• **WHAT IS EXPECTED**
Read through the data and report every line in which the word "info" occurs.

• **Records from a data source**
★ ★ ★

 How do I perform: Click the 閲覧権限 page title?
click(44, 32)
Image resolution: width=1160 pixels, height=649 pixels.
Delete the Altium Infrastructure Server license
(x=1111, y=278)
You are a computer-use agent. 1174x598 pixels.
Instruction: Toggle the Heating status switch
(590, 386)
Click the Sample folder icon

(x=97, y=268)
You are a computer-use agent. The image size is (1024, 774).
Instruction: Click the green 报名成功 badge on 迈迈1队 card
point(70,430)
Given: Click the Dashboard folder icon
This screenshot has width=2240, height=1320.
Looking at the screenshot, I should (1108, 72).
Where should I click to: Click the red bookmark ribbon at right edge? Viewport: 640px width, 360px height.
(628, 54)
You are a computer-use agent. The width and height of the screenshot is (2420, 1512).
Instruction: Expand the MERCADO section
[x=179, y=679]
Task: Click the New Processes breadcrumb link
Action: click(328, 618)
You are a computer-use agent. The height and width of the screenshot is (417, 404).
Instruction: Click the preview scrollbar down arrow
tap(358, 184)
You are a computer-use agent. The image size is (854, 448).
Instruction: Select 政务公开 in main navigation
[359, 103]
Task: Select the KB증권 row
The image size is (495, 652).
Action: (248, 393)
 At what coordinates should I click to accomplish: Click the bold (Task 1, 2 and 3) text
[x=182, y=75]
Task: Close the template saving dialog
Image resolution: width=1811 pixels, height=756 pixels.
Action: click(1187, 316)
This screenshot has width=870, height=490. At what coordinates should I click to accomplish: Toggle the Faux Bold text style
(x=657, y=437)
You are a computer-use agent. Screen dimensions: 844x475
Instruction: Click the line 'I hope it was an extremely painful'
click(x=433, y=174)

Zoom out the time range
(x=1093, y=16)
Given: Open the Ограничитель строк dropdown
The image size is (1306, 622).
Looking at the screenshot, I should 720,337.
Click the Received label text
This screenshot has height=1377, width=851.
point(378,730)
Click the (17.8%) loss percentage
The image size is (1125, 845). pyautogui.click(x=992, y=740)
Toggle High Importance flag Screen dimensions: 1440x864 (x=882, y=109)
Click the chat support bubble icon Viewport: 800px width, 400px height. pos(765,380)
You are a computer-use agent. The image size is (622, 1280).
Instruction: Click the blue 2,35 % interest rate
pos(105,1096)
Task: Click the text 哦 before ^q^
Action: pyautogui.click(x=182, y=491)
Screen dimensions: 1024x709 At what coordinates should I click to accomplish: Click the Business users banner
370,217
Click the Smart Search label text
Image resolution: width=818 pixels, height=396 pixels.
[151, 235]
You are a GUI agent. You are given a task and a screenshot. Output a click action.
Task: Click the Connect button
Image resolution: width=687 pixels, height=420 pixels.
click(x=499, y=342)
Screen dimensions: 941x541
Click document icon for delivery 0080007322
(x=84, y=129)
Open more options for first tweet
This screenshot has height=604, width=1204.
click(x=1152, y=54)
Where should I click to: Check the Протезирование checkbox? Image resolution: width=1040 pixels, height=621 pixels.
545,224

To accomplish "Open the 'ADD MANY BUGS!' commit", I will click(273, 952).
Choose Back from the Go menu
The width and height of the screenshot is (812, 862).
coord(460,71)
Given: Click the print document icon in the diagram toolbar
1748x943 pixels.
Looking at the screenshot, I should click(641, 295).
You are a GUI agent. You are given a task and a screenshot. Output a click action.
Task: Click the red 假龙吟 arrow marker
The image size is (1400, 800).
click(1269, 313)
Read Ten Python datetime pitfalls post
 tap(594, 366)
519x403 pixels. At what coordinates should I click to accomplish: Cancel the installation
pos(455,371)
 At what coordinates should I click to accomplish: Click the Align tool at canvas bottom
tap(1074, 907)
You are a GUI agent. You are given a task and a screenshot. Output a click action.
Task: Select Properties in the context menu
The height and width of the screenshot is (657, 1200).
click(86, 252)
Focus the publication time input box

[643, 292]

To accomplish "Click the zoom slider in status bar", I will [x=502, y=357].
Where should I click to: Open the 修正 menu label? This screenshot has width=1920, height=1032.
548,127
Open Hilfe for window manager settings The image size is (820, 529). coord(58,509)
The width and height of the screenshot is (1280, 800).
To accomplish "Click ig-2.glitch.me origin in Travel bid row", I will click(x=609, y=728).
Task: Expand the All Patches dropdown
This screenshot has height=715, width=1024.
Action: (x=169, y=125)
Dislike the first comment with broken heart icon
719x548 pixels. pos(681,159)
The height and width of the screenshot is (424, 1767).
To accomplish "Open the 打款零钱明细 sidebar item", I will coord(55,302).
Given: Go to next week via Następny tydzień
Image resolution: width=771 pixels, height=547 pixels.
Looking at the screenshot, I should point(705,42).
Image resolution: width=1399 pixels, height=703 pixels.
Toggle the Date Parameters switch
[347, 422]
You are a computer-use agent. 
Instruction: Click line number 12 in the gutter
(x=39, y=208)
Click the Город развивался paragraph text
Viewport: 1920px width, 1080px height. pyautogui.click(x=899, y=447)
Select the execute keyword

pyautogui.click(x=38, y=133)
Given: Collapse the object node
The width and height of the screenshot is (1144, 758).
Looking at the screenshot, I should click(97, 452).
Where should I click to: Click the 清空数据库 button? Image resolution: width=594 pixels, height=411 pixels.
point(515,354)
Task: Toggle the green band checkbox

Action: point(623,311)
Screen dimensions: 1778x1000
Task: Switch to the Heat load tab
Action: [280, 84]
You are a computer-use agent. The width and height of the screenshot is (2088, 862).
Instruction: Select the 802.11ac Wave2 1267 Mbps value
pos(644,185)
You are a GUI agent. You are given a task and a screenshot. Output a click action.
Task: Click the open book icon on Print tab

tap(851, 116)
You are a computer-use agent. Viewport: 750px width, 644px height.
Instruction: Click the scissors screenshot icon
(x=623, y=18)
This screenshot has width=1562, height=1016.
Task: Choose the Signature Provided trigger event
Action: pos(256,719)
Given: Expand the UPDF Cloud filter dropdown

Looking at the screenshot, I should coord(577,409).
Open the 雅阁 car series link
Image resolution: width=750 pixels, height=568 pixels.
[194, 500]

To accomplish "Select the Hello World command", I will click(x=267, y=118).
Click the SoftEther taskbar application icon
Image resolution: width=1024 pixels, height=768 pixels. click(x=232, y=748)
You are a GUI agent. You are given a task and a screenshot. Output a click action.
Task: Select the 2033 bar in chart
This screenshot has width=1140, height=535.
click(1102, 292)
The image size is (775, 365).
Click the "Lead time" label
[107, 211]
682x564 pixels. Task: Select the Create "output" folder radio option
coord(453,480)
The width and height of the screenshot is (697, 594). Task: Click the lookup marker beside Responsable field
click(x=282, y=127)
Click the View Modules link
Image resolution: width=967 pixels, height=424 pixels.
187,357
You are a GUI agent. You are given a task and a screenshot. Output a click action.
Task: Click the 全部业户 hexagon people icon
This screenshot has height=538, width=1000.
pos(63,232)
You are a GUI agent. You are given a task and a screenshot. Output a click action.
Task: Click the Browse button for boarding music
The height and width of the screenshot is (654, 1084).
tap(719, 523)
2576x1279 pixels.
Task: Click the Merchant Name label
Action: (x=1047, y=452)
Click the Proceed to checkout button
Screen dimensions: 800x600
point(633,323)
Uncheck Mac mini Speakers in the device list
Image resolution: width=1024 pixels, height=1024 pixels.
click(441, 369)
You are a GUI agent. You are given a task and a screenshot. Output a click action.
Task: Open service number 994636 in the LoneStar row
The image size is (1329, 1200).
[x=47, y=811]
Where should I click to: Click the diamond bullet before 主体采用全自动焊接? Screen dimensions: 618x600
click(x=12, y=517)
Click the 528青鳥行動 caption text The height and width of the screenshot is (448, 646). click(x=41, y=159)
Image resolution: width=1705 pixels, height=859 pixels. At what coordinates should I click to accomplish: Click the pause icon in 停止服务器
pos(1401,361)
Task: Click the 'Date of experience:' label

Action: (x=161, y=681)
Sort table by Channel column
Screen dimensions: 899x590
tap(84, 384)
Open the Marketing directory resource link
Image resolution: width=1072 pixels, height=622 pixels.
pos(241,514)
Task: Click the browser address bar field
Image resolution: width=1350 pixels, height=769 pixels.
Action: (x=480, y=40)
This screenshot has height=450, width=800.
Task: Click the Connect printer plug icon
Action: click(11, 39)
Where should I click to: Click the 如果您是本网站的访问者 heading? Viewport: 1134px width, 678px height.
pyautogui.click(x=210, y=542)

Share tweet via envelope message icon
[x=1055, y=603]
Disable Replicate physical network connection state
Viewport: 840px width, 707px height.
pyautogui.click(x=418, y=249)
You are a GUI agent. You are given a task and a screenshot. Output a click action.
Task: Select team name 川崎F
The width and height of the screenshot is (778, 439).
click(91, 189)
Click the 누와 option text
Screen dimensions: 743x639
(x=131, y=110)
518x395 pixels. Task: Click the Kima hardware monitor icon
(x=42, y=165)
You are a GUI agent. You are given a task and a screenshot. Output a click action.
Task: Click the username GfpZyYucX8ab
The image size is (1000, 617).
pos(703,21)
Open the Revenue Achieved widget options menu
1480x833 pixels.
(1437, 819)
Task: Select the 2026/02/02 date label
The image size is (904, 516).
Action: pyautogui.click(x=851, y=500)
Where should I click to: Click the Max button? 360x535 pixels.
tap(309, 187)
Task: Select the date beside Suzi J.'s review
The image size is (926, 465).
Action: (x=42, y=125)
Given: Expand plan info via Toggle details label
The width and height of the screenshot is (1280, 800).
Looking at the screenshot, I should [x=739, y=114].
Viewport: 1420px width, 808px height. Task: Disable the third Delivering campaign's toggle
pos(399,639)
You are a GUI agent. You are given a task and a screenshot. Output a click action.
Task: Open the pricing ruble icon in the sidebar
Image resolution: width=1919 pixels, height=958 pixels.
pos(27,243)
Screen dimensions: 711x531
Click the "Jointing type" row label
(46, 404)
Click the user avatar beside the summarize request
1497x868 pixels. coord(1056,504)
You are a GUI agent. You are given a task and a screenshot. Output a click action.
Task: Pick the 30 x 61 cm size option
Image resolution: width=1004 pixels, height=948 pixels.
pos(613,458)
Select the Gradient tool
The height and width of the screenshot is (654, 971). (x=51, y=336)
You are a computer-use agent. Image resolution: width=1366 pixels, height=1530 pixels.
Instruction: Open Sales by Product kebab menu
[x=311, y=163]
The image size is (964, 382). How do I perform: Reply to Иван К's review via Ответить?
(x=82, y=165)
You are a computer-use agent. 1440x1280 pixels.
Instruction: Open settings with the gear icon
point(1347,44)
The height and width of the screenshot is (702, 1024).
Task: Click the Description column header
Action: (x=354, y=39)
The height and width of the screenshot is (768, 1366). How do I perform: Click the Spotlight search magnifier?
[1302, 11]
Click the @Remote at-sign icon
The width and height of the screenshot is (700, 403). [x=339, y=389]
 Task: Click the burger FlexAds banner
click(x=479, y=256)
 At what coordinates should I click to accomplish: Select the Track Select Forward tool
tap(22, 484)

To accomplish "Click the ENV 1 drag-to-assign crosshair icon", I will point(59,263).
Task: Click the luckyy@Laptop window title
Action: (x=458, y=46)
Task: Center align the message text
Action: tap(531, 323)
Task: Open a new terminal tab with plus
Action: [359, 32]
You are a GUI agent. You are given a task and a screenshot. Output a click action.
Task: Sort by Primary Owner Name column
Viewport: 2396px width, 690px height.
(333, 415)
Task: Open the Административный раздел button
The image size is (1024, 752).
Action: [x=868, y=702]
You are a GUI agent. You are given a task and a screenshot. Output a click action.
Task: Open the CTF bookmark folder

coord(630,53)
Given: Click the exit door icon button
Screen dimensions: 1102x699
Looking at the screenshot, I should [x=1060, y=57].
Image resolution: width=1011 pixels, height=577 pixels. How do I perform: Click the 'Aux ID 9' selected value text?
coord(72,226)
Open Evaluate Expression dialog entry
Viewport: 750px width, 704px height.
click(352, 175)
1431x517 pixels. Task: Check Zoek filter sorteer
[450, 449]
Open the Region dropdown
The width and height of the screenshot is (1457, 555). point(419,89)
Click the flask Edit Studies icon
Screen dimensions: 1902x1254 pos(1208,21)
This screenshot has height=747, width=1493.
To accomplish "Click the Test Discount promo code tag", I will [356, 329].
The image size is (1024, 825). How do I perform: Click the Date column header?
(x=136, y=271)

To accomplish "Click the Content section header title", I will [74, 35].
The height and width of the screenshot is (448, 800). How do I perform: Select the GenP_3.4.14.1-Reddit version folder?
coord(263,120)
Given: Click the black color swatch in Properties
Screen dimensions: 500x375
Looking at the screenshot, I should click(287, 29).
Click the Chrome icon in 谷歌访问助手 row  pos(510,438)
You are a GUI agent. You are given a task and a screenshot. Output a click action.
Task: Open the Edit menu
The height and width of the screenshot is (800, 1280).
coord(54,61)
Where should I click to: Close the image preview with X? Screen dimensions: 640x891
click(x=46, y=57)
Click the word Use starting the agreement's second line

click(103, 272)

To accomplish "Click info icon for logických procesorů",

★ ★ ★

• **ANSWER TO THE PROBLEM**
Given: Expand plan info via Toggle details label
To accomplish "Click info icon for logických procesorů",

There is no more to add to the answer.